- Flag of the Netherlands Antilles
- IOC code: AHO
- NOC: Netherlands Antilles Olympic Committee

in Barcelona
- Competitors: 4 in 3 sports
- Medals: Gold 0 Silver 0 Bronze 0 Total 0

Summer Olympics appearances (overview)
- 1952; 1956; 1960; 1964; 1968; 1972; 1976; 1980; 1984; 1988; 1992; 1996; 2000; 2004; 2008;

Other related appearances
- Independent Olympic Athletes (2012) Aruba (2016–) Netherlands (2016–)

= Netherlands Antilles at the 1992 Summer Olympics =

The Netherlands Antilles was represented at the 1992 Summer Olympics in Barcelona, Spain by the Netherlands Antilles Olympic Committee.

In total, four athletes including three men and one woman represented the Netherlands Antilles in three different sports including athletics, sailing and shooting.

==Background==
The Netherlands Antilles Olympic Committee was recognised by the International Olympic Committee in 1950. The Netherlands Antilles made their Olympic debut at the 1952 Summer Olympics in Helsinki, Finland.

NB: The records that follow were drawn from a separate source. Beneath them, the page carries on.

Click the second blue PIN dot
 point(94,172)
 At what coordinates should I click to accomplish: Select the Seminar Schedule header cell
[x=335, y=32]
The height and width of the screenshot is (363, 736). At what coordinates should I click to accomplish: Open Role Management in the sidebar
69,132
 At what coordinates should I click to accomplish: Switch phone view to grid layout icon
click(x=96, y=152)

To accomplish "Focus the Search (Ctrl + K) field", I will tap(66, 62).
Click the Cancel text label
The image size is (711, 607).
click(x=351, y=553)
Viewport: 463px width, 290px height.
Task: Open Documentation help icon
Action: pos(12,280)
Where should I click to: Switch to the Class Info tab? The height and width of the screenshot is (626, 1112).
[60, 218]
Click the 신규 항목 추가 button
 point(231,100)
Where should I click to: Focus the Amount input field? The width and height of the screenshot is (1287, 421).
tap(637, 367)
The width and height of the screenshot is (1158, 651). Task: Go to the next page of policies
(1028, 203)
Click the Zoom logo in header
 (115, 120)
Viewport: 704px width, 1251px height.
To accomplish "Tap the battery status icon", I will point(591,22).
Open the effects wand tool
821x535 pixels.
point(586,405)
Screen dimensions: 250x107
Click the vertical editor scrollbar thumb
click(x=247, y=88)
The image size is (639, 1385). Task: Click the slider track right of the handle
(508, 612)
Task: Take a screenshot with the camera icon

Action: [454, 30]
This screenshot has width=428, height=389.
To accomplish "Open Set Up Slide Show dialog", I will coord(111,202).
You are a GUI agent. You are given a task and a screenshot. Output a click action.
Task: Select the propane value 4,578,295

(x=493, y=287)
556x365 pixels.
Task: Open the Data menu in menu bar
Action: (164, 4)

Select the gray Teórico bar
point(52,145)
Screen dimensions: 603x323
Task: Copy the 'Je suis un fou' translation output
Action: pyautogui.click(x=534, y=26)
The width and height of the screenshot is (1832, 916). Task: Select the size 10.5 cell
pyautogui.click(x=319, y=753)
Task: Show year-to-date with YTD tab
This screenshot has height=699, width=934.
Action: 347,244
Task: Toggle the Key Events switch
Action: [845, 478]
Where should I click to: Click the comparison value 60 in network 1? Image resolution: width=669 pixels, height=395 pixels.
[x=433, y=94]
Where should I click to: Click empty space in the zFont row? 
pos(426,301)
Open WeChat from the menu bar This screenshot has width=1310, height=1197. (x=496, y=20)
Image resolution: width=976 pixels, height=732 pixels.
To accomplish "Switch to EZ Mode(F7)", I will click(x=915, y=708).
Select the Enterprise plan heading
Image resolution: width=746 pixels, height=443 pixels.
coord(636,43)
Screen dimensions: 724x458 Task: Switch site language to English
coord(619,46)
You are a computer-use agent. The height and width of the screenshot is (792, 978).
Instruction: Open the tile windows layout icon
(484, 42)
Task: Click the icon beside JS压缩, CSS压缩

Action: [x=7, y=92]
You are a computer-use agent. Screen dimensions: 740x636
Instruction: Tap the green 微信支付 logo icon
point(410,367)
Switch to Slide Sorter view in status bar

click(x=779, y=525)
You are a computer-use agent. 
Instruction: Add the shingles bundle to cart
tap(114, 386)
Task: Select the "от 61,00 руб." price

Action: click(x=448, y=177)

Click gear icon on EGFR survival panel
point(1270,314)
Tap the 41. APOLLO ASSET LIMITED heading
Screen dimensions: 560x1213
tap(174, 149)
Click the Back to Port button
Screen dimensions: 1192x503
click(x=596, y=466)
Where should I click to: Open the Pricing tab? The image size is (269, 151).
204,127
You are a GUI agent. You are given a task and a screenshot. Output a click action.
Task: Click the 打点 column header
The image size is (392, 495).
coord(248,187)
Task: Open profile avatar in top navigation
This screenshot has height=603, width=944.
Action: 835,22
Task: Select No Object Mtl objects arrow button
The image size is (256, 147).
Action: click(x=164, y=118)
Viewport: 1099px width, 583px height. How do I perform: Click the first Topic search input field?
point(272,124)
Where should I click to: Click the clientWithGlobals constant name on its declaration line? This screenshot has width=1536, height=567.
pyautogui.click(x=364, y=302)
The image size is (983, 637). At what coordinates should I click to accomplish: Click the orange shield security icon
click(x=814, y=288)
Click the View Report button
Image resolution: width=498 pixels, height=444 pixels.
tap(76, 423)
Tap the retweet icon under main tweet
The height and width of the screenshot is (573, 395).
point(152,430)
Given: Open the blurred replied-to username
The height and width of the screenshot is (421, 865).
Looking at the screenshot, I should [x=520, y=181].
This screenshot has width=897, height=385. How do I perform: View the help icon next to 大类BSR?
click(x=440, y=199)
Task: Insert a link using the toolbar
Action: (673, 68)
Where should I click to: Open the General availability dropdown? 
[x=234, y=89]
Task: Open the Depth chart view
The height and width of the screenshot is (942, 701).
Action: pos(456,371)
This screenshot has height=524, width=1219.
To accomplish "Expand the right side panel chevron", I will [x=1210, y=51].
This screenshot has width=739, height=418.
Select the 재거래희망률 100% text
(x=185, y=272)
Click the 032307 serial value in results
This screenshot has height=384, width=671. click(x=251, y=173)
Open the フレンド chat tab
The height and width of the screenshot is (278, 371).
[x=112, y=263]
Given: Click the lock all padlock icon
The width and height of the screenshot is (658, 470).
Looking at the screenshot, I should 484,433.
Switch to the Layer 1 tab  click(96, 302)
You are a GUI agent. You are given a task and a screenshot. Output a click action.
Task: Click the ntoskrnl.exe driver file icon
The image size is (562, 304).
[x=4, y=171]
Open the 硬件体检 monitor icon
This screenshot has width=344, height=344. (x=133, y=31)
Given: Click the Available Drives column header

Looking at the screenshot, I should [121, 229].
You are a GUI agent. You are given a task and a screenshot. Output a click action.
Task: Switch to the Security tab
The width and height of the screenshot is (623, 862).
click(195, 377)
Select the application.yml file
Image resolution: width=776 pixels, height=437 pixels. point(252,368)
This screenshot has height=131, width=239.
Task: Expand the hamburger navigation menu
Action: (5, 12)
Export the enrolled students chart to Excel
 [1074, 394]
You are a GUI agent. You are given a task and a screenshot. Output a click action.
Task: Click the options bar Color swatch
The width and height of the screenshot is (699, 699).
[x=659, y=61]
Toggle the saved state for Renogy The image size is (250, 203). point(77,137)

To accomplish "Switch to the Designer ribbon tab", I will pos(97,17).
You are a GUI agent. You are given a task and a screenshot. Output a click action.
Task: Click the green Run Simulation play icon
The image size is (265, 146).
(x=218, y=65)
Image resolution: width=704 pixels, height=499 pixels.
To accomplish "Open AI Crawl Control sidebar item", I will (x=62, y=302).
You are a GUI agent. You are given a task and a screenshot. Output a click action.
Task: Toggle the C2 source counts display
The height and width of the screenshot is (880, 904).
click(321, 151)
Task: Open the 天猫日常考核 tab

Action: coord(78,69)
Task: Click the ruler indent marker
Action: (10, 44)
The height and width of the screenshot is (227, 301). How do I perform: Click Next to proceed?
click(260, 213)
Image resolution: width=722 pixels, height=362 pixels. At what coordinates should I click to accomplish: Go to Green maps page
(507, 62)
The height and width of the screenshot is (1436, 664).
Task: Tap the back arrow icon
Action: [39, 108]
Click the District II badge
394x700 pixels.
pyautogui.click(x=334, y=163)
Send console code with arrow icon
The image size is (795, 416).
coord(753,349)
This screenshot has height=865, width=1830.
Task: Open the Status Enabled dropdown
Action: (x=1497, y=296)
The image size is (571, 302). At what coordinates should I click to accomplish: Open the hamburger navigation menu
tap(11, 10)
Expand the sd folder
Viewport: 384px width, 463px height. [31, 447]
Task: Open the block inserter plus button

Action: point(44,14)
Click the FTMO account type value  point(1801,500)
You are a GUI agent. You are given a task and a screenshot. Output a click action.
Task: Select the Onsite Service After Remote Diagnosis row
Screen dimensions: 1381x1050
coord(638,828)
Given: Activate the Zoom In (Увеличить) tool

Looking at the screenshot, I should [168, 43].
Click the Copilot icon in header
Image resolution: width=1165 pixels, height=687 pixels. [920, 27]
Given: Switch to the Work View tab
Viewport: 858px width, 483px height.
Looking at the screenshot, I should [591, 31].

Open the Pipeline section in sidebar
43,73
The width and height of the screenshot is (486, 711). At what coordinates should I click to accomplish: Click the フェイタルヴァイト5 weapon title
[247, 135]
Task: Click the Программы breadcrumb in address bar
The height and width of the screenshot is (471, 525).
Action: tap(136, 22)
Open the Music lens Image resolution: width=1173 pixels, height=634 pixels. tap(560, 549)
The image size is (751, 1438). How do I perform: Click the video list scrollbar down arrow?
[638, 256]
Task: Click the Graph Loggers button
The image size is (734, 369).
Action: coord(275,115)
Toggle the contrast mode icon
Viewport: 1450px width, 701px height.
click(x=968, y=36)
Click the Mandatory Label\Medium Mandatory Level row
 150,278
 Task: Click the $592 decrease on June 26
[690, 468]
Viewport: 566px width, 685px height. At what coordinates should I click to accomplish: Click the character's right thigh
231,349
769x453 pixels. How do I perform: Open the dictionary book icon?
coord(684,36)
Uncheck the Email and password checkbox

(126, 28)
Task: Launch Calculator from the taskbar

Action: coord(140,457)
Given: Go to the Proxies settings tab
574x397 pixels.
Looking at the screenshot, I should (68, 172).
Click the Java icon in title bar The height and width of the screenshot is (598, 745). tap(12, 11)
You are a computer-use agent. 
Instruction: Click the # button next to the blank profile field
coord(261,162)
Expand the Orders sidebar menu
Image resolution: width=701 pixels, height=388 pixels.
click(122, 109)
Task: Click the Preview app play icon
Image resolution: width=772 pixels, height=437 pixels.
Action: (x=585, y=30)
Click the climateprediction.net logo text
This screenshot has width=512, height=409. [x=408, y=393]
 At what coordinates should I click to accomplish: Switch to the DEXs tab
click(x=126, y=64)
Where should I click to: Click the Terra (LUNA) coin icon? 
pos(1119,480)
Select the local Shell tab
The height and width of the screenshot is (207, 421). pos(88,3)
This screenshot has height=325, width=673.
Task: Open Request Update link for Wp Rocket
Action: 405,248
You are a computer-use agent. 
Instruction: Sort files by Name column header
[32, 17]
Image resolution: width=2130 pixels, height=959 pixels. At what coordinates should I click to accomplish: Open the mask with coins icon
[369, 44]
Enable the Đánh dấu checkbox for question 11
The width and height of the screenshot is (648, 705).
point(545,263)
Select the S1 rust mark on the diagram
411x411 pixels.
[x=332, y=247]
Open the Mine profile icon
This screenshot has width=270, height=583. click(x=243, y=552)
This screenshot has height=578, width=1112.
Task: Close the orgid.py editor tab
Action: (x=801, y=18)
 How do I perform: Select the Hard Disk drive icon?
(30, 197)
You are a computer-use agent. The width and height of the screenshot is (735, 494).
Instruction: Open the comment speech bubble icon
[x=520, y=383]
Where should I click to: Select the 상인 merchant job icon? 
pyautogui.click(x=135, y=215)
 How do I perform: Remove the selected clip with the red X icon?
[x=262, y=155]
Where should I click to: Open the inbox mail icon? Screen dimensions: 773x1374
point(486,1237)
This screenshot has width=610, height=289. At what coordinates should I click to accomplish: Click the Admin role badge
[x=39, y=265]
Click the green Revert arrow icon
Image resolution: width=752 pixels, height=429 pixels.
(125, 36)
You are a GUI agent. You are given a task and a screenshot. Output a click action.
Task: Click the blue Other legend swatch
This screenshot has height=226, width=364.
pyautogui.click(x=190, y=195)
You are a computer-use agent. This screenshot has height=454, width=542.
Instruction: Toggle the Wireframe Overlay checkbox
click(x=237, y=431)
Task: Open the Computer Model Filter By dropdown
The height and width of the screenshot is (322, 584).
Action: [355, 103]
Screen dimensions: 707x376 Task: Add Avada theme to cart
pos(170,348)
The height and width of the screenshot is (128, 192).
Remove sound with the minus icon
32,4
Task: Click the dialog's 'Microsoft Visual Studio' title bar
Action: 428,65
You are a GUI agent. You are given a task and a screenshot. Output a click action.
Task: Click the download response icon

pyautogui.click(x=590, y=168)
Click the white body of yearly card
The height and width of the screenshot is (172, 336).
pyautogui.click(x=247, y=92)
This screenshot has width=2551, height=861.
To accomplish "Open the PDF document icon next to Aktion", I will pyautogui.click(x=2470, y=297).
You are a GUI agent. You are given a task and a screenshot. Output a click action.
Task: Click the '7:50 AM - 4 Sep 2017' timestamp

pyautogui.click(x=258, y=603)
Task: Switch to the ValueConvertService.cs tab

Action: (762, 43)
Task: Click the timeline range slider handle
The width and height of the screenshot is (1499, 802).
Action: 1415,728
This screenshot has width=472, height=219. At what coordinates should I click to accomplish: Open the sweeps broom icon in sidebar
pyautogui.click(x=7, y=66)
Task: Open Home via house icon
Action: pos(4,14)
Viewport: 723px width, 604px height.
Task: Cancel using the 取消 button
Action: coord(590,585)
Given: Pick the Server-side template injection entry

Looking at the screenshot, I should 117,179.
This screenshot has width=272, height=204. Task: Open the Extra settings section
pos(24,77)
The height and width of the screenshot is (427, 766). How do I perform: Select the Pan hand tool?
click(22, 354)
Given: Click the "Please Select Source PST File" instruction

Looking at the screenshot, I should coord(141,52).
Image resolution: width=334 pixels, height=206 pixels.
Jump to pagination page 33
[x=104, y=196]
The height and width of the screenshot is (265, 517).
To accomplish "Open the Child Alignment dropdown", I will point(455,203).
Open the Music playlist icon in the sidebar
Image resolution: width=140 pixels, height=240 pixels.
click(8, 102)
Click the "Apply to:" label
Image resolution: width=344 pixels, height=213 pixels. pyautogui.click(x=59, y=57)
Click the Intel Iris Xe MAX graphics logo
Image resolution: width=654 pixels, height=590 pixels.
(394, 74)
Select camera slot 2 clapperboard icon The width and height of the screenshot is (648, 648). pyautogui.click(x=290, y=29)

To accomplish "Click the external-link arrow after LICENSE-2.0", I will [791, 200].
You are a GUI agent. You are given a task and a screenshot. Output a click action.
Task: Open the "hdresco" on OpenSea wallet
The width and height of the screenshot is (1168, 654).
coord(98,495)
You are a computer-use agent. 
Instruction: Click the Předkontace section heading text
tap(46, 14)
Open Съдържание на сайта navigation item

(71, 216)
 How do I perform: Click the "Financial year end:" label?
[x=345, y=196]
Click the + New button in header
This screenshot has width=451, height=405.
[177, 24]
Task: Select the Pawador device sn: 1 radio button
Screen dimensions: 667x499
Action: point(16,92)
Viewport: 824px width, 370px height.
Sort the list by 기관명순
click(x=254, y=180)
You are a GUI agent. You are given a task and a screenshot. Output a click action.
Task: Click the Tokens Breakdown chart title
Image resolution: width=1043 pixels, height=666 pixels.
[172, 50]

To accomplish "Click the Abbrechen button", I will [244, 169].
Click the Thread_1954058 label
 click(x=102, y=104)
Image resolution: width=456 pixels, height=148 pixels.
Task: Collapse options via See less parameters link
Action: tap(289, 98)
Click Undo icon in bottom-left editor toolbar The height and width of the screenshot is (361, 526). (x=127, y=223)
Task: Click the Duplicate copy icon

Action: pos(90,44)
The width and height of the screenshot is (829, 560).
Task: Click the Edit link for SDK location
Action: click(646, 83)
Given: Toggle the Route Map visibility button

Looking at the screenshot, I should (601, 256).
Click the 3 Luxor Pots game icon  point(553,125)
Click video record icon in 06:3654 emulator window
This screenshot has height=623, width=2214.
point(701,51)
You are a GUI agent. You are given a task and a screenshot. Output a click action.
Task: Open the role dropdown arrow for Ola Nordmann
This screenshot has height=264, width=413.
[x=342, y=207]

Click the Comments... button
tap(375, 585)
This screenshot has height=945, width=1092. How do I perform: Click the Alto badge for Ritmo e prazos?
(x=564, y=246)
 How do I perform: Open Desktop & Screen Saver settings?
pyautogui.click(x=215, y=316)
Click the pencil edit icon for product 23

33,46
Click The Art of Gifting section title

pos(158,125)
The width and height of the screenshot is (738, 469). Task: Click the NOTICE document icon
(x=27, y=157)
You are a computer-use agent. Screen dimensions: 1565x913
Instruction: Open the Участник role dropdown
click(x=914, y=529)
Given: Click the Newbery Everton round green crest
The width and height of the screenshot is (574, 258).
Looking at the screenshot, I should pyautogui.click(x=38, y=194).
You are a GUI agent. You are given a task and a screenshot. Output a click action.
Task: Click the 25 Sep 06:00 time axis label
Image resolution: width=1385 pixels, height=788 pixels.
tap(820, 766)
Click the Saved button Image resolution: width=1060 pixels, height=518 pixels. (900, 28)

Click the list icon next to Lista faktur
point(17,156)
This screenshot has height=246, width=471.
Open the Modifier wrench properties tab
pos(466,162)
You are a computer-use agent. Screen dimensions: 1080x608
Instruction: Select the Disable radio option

They missed the 1956 Summer Olympics in Melbourne, Victoria, Australia but returned for the 1960 Summer Olympics in Rome, Italy and established themselves as a regular competitor at the Olympics thereafter. They appeared at every subsequent games except the 1980 Summer Olympics in Moscow, Russian Soviet Federative Socialist Republic, Soviet Union after taking part in the United States-led boycott. The 1992 Summer Olympics in Barcelona, Spain marked their ninth Olympic appearance.

==Competitors==
In total, four athletes represented the Netherlands Antilles at the 1992 Summer Olympics in Barcelona, Spain across three different sports.

| Sport | Men | Women | Total |
|---|---|---|---|
| Athletics | 1 | 0 | 1 |
| Sailing | 1 | 1 | 2 |
| Shooting | 1 | 0 | 1 |
| Total | 3 | 1 | 4 |

==Athletics==

In total, one Netherlands Antillean athlete participated in the athletics events – James Sharpe in the men's 110 m hurdles.

==Sailing==

In total, two Netherlands Antillean athletes participated in the sailing events – Constantino Saragoza in the women's lechner A-390 and Bep de Waard in the men's lechner A-390.

==Shooting==

In total, one Netherlands Antillean athlete participated in the shooting events – Michel Daou in the trap.